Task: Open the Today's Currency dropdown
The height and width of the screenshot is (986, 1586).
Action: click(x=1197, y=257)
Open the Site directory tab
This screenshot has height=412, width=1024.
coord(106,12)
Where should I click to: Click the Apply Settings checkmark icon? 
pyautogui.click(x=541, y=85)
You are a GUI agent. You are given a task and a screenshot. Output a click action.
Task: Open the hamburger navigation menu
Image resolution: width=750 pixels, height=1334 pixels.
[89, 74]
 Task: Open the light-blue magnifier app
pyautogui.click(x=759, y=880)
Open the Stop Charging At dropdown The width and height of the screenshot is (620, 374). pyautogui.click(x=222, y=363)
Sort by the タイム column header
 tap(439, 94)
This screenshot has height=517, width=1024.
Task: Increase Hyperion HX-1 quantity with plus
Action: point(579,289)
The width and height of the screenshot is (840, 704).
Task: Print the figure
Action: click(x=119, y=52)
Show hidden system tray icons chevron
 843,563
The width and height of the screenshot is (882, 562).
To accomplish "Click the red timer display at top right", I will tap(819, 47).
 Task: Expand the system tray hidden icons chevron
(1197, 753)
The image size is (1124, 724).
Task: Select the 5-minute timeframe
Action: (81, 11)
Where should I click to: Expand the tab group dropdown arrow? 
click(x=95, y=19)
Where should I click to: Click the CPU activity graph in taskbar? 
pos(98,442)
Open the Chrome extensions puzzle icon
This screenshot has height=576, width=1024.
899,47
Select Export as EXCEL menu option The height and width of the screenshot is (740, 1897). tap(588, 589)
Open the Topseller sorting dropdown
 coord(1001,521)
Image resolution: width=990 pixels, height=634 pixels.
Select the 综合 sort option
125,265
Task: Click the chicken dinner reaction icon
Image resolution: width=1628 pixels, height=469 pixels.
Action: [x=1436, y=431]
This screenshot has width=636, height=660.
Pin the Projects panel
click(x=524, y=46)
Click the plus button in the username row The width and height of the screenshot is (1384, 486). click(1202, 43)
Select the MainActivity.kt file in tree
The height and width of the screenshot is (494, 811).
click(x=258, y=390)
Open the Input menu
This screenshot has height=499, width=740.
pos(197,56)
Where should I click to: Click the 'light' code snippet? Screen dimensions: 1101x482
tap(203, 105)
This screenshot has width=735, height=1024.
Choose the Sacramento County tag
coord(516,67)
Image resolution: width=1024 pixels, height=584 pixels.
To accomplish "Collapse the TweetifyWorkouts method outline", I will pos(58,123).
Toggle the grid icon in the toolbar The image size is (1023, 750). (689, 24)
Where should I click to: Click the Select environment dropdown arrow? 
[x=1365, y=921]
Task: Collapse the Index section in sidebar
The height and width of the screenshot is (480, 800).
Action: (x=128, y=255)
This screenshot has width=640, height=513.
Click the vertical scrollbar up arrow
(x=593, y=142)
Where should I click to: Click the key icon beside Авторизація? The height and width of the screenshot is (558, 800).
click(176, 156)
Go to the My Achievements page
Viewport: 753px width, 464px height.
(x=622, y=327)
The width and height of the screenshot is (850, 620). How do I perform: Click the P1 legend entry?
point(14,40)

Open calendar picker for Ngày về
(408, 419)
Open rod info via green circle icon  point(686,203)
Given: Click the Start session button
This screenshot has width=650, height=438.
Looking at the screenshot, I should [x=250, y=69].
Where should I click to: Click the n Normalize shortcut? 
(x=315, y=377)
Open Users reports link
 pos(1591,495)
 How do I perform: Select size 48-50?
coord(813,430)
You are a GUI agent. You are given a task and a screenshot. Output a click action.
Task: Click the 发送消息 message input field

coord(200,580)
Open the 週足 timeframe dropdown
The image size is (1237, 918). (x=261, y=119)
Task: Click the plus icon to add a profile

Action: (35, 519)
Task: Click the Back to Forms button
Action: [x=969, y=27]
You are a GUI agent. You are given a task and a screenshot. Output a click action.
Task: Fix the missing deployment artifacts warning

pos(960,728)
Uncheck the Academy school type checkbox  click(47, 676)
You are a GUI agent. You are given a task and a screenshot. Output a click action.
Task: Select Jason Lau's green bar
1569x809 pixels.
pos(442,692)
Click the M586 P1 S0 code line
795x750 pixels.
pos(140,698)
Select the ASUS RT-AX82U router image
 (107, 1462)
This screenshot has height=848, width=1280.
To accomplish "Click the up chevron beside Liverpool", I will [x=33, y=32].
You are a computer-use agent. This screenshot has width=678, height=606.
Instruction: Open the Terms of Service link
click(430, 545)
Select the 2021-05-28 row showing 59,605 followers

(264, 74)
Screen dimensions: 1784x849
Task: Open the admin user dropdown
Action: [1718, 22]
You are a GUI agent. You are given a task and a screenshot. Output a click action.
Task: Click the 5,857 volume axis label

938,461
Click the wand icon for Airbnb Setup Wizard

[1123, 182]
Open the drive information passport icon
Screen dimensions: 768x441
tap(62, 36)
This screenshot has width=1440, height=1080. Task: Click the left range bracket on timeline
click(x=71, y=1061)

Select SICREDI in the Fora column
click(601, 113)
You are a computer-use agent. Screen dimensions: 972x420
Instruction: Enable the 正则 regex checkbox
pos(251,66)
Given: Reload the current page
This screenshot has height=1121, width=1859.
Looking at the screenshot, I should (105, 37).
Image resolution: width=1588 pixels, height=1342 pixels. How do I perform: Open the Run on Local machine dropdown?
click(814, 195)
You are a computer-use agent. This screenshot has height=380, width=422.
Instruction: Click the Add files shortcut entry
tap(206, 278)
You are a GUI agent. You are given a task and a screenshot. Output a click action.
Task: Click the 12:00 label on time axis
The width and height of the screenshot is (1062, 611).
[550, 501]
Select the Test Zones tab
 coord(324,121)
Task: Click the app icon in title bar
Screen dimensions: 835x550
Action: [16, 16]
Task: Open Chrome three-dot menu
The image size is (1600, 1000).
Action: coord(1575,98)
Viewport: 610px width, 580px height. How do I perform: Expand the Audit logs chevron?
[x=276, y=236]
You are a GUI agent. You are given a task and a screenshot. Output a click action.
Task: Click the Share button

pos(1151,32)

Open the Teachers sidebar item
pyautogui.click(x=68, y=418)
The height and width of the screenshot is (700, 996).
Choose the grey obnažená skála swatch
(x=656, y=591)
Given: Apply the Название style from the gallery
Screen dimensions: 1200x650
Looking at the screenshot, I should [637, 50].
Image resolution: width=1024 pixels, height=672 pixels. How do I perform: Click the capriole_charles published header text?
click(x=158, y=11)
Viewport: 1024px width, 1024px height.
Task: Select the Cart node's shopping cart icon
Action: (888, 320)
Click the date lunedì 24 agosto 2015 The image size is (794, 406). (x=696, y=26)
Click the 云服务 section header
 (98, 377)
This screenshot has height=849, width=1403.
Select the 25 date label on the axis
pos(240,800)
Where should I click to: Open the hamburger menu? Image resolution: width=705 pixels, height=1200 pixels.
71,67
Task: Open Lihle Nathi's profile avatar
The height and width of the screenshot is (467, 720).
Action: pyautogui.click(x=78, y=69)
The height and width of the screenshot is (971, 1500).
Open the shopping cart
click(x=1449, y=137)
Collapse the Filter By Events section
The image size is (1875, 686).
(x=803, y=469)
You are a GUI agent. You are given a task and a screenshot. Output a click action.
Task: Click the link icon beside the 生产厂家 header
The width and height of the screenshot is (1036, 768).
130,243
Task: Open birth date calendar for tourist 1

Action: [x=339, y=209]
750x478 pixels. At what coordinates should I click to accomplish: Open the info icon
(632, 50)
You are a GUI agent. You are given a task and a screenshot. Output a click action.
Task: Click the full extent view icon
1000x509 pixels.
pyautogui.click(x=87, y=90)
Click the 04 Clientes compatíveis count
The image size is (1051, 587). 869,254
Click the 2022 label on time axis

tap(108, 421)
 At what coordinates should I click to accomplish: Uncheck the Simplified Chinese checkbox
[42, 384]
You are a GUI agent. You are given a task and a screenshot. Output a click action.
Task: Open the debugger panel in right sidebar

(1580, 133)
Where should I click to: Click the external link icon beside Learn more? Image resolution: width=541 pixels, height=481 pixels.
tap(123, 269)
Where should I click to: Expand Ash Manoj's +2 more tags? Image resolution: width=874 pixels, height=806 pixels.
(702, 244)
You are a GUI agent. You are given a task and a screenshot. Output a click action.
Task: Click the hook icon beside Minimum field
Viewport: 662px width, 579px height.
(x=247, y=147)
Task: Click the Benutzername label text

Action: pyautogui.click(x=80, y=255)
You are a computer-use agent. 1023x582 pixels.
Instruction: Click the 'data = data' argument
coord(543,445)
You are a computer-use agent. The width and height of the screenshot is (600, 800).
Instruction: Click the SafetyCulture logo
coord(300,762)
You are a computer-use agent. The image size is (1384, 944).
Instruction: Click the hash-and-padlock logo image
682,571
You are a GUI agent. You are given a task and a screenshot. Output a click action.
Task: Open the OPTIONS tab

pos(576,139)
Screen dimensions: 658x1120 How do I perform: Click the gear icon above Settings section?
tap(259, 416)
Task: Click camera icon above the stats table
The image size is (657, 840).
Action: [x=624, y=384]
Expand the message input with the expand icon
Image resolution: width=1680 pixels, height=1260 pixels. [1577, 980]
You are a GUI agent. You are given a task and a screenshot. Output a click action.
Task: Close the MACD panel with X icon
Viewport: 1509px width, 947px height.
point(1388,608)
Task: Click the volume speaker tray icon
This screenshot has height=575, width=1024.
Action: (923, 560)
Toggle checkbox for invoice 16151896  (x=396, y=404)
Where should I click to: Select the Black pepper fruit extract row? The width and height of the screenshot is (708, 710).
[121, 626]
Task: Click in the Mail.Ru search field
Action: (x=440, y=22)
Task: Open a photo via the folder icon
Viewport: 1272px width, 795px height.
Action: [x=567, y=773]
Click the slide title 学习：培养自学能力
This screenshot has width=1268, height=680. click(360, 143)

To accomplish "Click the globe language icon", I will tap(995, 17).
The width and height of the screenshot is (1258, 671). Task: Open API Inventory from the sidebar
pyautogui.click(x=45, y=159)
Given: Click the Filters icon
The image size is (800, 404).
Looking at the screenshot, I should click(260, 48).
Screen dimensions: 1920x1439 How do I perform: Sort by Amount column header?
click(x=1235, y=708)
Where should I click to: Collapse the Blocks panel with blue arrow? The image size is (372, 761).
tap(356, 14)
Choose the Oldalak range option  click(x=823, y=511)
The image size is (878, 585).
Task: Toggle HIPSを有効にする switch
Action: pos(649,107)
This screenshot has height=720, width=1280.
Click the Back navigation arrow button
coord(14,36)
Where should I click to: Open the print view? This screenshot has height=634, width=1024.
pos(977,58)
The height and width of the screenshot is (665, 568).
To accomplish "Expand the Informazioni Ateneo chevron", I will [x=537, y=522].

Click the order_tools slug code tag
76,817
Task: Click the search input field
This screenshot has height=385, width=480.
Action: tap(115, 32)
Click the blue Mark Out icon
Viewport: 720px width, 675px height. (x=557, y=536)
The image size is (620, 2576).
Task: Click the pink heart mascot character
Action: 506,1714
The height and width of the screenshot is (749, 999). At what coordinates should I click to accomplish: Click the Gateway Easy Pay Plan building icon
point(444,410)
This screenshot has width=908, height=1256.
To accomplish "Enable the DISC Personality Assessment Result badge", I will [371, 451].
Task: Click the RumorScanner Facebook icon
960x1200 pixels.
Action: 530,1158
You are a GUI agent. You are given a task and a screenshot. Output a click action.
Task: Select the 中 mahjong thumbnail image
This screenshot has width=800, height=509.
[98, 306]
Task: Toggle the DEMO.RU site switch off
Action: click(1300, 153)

::::::::

» **WORK REQUEST**:
Only a number is expected: the count of lines in the entries that include the string "page".

» **SOLUTION TO THE PROBLEM**:
2